My one and only encounter with cuff links ever in my life was at me daughter's wedding back in February.

Pain to get on, and I lost one that night anyway, so I diven't think I'll be bothering again  ;D
Vision over visibility. Bono, U2.

Tom U

Detatched collars and collar studs.
Enforced requirement during my RAF apprenticeship.
Constant discomfort and the odd sore in the nape of the neck.  What evil contraptions.
Luxury of normal fixed collars when released into the "adult" RAF.

Oh! and the collars were starched into spring steel by the service laundry.

Tom.

Intercity

Typewriters, I remember using one for a school project (we weren't allowed to submit anything unless it was handwritten, needed special permission to submit a paper that was "typed")

The Q

#73
We only use a tea pot when we have guests, I have coffee. We do have a coffee pot but rarely use it.
We do have decanters for Whisky, Port, Etc but if it's just me, I'll select which malt I wish for the occasion from the bottle.
No one in the family takes sugar, too many diabetics in the family. But if we have guests a bowl is provided.
We do use a butter dish.
Jam is served only in a serving dish for guests.
We have and use a pressure cooker.

I use a fountain pen every day, except when ordered to use Biro or pencil, I always have. That is, once I finished with ink pots, ink monitors and dip in the inkwell pens at school.

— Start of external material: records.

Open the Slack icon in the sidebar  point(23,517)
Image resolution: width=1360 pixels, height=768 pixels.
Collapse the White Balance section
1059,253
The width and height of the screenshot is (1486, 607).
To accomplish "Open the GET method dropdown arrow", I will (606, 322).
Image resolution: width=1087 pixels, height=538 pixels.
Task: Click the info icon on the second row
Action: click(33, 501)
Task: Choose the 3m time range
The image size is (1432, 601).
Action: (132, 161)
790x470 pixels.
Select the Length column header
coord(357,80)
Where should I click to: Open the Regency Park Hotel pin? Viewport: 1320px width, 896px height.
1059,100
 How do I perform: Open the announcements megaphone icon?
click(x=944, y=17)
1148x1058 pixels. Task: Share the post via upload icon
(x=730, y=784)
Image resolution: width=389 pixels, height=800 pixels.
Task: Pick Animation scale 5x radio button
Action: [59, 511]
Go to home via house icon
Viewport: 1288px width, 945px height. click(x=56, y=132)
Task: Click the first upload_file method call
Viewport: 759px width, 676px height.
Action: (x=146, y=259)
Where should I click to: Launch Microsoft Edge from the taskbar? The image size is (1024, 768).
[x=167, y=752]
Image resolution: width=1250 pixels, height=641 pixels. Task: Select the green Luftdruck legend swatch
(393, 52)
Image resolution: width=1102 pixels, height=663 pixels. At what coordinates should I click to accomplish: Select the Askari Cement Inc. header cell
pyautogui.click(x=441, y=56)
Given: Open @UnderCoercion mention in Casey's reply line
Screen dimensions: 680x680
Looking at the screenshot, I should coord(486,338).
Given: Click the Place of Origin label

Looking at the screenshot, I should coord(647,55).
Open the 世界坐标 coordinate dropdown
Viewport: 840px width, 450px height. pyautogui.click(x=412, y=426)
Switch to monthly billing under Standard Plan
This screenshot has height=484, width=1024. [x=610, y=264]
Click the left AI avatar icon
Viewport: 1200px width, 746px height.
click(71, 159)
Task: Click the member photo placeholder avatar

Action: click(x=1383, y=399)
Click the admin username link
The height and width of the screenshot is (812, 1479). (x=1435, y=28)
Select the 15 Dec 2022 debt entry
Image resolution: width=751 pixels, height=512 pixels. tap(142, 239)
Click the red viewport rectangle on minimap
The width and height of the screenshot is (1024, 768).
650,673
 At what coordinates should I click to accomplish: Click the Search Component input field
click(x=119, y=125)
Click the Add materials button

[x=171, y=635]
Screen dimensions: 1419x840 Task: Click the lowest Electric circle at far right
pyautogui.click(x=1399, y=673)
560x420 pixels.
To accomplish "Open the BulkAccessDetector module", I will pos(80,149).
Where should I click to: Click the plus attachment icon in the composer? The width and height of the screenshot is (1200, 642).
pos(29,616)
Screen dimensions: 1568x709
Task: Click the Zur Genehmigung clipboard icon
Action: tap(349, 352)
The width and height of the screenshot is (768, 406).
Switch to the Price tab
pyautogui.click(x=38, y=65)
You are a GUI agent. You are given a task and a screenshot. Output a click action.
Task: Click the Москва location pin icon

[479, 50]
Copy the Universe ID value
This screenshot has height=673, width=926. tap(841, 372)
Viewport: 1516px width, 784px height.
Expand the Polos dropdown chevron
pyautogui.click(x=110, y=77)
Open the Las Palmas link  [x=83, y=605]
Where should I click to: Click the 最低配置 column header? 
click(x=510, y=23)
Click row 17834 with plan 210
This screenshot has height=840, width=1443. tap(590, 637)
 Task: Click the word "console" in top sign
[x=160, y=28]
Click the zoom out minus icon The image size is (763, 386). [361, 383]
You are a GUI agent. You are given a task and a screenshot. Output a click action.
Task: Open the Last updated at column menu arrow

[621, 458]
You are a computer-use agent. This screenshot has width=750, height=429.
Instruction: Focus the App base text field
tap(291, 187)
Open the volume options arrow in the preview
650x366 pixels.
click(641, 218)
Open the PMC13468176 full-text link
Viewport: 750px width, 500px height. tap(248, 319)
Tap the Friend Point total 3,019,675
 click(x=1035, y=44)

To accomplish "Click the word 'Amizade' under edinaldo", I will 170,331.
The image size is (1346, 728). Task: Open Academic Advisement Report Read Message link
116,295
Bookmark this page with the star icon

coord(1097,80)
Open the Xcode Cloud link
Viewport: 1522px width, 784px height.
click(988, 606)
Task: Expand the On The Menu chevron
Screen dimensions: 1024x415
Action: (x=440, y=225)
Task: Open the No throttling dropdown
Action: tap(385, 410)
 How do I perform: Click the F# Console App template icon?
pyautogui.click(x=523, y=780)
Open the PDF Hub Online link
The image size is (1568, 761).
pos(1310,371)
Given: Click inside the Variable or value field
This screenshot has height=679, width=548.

Only handwritten work was permitted at school, computers at school arrived, once a year in a 38 ton truck to show us the future. You got about 15 minutes run time, having wasted a week of maths lessons on the programme.

A calculator was a mechanical machine at the front of the mathematics class, having work out what your sum was, you got your turn to go to the front of the class, Pull a few levers then wind the handle. Write down the result and return to your seat.
We normally used logarithmic tables.

Type writers were too expensive for the normal family or school, I built my own computer by soldering chips to circuit boards some years after school. Later an expensive, plastic tape printer was added to make it a wordpressor.

I do wear cuff links when fully dressed up with Argyll jacket, kilt, sporran, sgian dubh, waistcoat, suitable club or association  or occasion tie and Pocket watch. With of course highly polished Brogues.

Tradesmen, ( especially delivery drivers) only come to the back door. We live in the countryside,  still nobody comes through the front door except the Vicar or Doctor.


Jimbo

I wear braces, (Trouser suspenders) have done for a few Months now, got sooo fed up keep having to pull me troosers up and tuck myself in every 5 minutes! Wish I'd 'discovered' them sooner, so much more comfortable than a belt for me personally  ;).